并且上述(1)、(2)和(3)按顺序以5’到3’方向排列时可以与Cas9蛋白形成稳定的CRISPR-Cas系统组合物；而当(3)、(2)和(1)按顺序以5’到3’方向排列时可以与Cas12b蛋白形成稳定的CRISPR-Cas系统组合物。

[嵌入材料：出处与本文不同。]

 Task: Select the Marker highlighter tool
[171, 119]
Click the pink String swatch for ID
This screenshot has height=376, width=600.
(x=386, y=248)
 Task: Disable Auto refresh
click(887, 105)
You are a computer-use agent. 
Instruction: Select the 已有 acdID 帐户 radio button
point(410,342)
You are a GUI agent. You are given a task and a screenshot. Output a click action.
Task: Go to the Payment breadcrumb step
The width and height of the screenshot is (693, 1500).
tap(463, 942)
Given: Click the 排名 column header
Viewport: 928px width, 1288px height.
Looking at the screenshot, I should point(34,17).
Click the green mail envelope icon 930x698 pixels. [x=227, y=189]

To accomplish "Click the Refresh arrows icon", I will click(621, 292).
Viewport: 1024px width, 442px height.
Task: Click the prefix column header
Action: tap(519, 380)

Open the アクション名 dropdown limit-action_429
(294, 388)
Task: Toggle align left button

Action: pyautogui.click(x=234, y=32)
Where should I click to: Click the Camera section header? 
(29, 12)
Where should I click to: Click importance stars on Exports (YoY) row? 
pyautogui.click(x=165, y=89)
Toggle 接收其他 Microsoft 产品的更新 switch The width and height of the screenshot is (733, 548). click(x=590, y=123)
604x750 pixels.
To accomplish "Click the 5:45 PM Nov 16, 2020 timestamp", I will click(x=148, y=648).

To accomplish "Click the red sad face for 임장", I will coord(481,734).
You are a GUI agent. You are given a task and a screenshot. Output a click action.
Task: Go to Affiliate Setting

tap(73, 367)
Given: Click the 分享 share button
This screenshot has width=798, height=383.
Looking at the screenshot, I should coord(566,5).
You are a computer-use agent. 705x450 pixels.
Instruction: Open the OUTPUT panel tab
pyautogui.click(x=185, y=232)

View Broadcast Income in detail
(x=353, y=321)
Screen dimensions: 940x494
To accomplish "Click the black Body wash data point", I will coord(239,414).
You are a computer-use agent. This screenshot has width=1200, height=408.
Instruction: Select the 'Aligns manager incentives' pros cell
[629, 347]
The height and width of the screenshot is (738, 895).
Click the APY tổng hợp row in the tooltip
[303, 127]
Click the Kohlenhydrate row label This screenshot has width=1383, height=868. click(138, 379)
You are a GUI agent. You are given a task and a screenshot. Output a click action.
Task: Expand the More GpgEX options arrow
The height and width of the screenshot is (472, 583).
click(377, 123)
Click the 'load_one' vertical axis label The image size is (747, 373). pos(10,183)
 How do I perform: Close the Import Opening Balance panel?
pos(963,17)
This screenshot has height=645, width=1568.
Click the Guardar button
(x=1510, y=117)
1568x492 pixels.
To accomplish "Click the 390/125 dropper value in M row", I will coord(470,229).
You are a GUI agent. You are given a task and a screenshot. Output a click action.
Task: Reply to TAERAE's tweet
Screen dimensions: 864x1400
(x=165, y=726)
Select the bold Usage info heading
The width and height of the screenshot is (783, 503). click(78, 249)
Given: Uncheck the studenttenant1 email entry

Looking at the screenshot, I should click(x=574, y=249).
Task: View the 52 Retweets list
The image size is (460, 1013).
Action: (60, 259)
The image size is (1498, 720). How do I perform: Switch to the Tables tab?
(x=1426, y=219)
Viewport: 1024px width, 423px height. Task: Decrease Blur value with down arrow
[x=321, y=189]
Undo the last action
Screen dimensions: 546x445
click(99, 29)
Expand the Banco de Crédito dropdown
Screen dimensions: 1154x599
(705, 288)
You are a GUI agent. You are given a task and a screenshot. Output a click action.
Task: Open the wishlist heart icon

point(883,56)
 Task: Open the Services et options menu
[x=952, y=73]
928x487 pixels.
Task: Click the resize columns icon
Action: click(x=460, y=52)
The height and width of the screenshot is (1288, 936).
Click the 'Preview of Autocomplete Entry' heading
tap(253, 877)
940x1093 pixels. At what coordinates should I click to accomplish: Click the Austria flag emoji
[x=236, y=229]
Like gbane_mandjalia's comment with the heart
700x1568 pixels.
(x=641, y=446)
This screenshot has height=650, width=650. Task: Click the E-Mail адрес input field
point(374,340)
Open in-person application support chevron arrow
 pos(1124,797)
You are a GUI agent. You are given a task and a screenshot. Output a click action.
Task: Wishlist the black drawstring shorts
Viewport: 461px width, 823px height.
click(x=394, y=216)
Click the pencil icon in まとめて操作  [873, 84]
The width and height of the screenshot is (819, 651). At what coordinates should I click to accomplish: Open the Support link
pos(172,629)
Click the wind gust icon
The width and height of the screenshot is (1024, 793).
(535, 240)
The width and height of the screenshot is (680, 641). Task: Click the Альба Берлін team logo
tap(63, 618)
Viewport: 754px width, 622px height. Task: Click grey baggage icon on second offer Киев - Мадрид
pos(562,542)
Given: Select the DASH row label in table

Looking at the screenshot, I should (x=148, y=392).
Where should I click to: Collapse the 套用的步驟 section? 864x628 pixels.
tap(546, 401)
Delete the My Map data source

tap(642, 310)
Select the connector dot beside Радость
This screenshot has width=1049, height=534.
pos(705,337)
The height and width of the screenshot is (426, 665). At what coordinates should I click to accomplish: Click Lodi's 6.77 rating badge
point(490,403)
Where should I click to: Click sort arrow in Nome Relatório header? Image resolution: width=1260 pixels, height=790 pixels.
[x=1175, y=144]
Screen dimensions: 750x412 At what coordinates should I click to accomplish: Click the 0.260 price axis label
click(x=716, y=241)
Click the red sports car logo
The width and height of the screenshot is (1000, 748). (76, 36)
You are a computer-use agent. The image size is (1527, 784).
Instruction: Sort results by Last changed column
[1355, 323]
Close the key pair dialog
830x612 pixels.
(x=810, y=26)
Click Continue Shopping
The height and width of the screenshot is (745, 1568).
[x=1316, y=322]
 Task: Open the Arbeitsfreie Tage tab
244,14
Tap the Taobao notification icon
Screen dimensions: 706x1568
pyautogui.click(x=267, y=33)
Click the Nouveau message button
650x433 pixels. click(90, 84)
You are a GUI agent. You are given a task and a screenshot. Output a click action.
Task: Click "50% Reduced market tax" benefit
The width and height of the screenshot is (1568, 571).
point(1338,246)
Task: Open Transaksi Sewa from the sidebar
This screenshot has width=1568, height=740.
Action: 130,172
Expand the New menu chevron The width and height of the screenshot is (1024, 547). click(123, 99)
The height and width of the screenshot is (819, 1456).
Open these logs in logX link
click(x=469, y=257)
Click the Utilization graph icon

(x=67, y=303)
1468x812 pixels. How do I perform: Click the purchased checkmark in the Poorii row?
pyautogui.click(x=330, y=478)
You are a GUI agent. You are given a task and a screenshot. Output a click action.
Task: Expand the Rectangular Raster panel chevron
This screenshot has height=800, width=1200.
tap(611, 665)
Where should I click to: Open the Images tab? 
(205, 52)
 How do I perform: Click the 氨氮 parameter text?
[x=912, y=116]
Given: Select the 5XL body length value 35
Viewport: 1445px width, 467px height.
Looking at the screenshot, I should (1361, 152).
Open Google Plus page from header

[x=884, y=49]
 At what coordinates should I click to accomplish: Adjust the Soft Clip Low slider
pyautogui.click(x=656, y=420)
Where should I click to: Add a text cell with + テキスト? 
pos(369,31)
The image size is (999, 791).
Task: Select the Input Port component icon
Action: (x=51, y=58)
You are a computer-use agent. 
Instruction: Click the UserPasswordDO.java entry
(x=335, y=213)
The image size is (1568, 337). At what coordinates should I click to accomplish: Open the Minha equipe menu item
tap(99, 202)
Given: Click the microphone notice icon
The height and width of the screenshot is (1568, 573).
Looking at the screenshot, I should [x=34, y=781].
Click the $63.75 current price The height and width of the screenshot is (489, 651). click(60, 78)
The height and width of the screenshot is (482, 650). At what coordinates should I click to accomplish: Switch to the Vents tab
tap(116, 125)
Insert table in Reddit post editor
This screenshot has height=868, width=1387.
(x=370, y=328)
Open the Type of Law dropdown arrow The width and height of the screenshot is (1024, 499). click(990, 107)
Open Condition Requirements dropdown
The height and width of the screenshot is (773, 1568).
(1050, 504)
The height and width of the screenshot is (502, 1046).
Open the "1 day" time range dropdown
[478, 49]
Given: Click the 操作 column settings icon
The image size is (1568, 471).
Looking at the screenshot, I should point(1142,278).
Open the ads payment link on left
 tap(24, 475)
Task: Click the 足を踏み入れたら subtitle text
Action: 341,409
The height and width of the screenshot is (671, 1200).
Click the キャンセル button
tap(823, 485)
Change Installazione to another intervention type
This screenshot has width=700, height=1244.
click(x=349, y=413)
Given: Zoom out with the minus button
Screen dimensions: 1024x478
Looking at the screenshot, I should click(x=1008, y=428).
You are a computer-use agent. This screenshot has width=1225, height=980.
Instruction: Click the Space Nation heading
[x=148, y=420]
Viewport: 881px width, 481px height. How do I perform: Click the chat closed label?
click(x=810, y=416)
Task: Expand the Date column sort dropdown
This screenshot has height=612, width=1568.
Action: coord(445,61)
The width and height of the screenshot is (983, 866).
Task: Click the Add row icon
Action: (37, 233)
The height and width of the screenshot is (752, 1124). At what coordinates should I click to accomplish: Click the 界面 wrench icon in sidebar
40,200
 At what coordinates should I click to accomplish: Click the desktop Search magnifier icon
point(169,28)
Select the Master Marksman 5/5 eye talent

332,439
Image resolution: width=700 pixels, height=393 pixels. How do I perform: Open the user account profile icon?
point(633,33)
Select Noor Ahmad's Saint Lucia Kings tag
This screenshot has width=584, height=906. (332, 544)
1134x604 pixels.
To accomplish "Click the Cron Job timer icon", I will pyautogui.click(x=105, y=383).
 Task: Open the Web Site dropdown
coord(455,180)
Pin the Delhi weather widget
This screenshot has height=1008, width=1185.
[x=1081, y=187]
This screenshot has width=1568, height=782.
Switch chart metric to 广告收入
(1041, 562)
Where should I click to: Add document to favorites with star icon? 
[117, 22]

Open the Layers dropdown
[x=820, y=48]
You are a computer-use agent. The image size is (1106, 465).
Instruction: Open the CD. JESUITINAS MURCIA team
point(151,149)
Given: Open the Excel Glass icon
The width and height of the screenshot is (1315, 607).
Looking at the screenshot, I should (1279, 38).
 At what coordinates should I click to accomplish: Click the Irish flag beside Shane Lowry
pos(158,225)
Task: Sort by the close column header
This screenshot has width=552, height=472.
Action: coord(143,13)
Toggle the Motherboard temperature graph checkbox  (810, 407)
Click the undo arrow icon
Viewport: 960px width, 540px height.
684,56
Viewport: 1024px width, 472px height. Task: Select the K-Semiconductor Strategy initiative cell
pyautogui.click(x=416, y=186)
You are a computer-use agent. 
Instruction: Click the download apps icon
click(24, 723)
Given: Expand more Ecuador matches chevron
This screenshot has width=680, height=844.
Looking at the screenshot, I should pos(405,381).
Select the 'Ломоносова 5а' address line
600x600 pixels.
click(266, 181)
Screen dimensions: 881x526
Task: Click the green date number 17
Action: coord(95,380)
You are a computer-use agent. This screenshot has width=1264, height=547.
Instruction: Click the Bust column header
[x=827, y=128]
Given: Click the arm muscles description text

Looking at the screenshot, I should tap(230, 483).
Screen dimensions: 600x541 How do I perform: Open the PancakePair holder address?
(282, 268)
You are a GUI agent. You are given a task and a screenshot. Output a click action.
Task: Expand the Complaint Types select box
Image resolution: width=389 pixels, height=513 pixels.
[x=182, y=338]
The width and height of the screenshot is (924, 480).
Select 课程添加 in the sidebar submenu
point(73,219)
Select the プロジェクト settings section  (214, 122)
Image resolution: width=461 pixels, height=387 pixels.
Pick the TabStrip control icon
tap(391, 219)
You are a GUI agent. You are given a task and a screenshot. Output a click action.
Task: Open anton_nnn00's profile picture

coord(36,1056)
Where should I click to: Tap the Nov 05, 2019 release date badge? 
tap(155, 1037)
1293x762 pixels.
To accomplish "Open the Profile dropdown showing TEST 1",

6.根据权利要求1或2所述的宏基因组提取方法，其特征在于，所述Cas9蛋白包含一种或多种天然的或工程化的Cas9酶，这些酶包括不同物种来源的Cas9以及这些蛋白的不同物种来源的野生型、改造过的、密码子优化过的、进化过的、嗜热的、嵌合的、工程化的和/或一种以上Cas蛋白的混合物；所述Cas9蛋白既可以利用crRNA和tracrRNA组成稳定的CRISPR-Cas系统组合物，也可以利用sgRNA组成稳定的CRISPR-Cas系统组合物。